**Data to process**.
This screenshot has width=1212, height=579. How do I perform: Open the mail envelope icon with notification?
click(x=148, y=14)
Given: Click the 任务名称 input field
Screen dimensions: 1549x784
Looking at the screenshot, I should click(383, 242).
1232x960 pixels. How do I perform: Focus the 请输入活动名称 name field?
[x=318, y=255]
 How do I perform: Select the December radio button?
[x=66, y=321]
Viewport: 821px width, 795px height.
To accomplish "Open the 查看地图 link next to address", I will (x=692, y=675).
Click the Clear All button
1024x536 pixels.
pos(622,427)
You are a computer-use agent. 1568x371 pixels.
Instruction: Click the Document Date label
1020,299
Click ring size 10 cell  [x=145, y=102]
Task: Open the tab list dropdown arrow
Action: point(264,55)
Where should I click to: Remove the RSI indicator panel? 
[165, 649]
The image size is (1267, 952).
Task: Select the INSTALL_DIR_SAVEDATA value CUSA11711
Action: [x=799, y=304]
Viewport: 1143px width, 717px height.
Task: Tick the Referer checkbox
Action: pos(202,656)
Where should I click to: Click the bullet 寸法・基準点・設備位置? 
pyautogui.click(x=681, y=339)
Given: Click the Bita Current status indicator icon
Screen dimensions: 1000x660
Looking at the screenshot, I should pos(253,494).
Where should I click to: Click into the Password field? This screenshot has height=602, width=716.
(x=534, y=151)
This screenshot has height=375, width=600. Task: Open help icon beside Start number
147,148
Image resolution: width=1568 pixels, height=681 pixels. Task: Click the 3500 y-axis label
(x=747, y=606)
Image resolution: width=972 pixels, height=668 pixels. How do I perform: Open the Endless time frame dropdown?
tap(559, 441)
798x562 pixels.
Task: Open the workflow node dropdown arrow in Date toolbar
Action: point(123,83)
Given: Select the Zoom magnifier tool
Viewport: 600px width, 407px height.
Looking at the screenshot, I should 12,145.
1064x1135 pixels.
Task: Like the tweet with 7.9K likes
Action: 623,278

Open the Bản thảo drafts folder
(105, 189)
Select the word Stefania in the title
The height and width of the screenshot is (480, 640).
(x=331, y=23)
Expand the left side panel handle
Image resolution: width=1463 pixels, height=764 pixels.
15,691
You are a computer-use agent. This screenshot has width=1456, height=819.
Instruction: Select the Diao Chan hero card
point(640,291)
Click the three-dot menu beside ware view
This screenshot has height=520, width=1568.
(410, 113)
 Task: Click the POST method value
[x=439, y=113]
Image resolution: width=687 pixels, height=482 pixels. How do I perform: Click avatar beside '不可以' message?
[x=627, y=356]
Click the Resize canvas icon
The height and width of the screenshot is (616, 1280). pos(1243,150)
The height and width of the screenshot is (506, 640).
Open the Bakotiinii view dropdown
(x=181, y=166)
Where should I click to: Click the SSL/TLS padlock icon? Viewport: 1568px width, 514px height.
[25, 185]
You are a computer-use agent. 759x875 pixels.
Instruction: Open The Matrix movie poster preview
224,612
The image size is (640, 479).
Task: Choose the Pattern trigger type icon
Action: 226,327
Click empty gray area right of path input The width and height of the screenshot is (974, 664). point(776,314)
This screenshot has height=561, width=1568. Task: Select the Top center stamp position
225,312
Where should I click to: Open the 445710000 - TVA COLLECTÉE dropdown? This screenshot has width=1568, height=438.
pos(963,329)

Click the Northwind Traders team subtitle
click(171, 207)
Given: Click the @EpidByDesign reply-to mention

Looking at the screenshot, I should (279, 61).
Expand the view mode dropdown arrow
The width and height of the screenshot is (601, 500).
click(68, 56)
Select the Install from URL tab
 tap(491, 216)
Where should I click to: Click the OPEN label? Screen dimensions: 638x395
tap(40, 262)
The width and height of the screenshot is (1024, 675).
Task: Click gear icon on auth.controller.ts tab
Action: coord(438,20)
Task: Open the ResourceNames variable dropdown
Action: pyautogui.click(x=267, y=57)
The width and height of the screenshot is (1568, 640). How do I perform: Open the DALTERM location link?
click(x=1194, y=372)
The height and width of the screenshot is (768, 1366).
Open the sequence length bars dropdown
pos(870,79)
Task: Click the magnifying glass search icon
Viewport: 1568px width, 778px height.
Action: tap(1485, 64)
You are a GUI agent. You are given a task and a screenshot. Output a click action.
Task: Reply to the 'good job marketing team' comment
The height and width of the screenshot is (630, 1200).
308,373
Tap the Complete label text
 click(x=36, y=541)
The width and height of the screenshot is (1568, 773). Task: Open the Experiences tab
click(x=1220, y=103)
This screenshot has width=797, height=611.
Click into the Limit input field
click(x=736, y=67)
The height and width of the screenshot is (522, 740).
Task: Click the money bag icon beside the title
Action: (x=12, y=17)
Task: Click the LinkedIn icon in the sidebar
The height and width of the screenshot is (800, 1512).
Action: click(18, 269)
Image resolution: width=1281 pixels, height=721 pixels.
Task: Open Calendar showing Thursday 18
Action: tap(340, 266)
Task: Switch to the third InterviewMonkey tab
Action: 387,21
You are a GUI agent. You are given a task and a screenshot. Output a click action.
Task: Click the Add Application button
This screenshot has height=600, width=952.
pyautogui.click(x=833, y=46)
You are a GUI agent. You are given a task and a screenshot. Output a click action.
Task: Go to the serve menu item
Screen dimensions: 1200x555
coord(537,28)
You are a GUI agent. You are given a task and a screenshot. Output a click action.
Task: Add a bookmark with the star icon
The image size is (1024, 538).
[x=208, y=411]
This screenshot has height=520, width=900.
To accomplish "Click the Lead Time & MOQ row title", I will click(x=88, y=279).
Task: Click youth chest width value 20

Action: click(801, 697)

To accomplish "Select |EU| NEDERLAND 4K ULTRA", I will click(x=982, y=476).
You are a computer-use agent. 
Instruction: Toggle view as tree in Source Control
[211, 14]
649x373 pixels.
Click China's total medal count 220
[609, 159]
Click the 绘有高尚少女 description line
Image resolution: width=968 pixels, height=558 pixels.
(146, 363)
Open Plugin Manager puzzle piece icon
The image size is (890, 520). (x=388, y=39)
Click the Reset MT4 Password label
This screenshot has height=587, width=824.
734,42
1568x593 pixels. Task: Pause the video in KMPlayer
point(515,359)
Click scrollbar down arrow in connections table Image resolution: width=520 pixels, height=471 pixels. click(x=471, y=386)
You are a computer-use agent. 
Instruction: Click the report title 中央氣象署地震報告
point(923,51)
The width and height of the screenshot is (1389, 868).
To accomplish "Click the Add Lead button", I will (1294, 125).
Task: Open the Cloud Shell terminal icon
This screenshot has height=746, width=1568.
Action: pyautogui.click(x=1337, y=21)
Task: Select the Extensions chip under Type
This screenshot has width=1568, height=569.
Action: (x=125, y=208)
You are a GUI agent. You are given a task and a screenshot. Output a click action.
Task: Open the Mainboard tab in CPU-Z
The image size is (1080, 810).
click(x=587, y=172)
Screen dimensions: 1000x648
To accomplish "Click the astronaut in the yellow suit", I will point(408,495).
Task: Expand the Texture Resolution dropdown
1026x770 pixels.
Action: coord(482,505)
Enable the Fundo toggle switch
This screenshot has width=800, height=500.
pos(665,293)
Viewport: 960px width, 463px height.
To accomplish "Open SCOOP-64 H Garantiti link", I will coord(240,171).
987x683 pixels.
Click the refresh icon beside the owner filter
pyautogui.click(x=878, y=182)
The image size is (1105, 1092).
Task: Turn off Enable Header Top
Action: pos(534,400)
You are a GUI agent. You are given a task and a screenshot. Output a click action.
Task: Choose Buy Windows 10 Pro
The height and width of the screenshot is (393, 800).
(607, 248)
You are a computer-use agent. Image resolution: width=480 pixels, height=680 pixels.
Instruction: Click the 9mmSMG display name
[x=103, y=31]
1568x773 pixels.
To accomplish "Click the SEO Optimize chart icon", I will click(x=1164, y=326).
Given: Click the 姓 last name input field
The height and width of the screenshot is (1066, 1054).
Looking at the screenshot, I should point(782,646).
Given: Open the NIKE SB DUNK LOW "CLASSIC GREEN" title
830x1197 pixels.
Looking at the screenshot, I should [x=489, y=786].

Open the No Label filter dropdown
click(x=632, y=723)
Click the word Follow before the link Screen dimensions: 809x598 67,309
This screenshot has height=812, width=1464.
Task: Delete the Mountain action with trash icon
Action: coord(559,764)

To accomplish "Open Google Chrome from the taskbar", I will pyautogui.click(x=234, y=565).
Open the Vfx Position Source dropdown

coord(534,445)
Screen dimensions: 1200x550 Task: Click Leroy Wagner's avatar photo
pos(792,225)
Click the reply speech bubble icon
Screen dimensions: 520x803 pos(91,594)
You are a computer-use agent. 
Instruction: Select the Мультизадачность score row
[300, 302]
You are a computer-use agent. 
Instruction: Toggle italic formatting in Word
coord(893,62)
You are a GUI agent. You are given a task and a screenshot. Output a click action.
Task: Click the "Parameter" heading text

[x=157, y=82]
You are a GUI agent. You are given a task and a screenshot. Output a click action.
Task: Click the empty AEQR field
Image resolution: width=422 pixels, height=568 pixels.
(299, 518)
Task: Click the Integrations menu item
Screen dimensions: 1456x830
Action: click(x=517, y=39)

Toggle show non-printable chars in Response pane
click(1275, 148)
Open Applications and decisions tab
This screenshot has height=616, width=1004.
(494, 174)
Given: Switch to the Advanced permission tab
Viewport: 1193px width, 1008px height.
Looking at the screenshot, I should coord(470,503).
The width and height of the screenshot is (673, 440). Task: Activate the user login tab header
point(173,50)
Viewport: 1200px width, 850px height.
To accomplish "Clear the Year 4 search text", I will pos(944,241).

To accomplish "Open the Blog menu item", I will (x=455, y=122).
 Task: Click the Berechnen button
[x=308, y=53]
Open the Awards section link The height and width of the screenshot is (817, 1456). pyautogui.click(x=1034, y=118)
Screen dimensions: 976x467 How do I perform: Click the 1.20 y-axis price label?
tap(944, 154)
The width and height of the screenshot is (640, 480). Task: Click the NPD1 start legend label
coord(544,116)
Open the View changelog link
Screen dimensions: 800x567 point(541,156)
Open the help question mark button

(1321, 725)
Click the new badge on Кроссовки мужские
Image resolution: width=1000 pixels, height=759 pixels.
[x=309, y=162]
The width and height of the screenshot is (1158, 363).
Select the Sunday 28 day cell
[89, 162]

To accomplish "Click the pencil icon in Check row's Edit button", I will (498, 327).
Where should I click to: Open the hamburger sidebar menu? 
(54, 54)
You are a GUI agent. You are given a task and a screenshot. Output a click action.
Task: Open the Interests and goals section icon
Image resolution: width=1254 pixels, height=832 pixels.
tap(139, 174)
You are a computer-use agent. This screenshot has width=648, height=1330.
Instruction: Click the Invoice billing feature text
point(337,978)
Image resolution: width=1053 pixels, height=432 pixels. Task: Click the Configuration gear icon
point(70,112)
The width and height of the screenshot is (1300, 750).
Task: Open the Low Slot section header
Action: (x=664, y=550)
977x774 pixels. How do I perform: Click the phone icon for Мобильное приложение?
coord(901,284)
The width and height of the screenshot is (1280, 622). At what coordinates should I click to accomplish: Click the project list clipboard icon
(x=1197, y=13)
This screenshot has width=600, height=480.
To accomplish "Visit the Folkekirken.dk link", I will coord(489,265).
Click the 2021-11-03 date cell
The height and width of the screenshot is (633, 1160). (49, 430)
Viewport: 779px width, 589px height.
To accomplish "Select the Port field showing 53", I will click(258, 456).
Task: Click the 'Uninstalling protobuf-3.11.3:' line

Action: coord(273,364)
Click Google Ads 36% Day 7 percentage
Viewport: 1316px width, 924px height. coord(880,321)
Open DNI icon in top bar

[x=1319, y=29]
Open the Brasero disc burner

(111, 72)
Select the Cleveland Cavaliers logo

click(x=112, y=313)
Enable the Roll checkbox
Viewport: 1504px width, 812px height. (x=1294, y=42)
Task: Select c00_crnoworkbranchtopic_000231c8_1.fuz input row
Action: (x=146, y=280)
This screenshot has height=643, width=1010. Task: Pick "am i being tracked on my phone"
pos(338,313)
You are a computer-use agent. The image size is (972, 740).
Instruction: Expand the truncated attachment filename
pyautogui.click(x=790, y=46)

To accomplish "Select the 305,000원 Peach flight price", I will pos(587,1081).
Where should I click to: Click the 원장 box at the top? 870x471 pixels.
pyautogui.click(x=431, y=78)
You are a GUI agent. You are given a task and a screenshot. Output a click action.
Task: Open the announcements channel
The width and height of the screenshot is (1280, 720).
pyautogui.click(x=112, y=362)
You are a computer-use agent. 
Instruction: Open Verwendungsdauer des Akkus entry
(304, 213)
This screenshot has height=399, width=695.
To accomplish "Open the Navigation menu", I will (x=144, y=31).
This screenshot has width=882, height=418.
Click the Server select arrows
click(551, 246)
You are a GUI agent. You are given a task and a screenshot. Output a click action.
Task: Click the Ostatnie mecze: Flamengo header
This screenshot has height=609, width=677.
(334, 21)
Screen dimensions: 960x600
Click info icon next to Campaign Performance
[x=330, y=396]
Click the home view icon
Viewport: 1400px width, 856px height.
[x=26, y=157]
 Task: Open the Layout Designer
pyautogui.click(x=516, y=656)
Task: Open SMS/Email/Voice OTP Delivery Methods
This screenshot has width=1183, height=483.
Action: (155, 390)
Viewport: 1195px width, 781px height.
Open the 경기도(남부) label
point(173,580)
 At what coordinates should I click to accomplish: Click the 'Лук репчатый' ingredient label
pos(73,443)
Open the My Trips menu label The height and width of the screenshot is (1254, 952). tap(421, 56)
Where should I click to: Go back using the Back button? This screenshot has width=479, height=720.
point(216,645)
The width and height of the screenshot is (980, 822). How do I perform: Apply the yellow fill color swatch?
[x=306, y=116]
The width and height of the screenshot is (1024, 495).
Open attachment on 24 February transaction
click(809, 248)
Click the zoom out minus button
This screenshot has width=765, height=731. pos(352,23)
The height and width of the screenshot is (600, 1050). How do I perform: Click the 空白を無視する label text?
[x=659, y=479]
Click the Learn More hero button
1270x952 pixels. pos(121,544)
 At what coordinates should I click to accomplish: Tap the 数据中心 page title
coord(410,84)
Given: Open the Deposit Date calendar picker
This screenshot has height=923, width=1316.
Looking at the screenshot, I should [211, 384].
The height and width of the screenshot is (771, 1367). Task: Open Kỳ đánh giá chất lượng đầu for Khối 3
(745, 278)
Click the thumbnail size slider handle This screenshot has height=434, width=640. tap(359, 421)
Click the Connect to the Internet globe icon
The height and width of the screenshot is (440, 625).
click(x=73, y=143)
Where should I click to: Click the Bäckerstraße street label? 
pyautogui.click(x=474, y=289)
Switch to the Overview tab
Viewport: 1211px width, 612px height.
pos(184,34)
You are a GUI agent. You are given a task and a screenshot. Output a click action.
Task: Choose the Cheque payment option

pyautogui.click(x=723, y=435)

**Problem details**. Every line above that holds the string "Clear" should be copied into the answer.

**Written solution**.
Click the Clear All button
To accomplish "Clear the Year 4 search text", I will pos(944,241).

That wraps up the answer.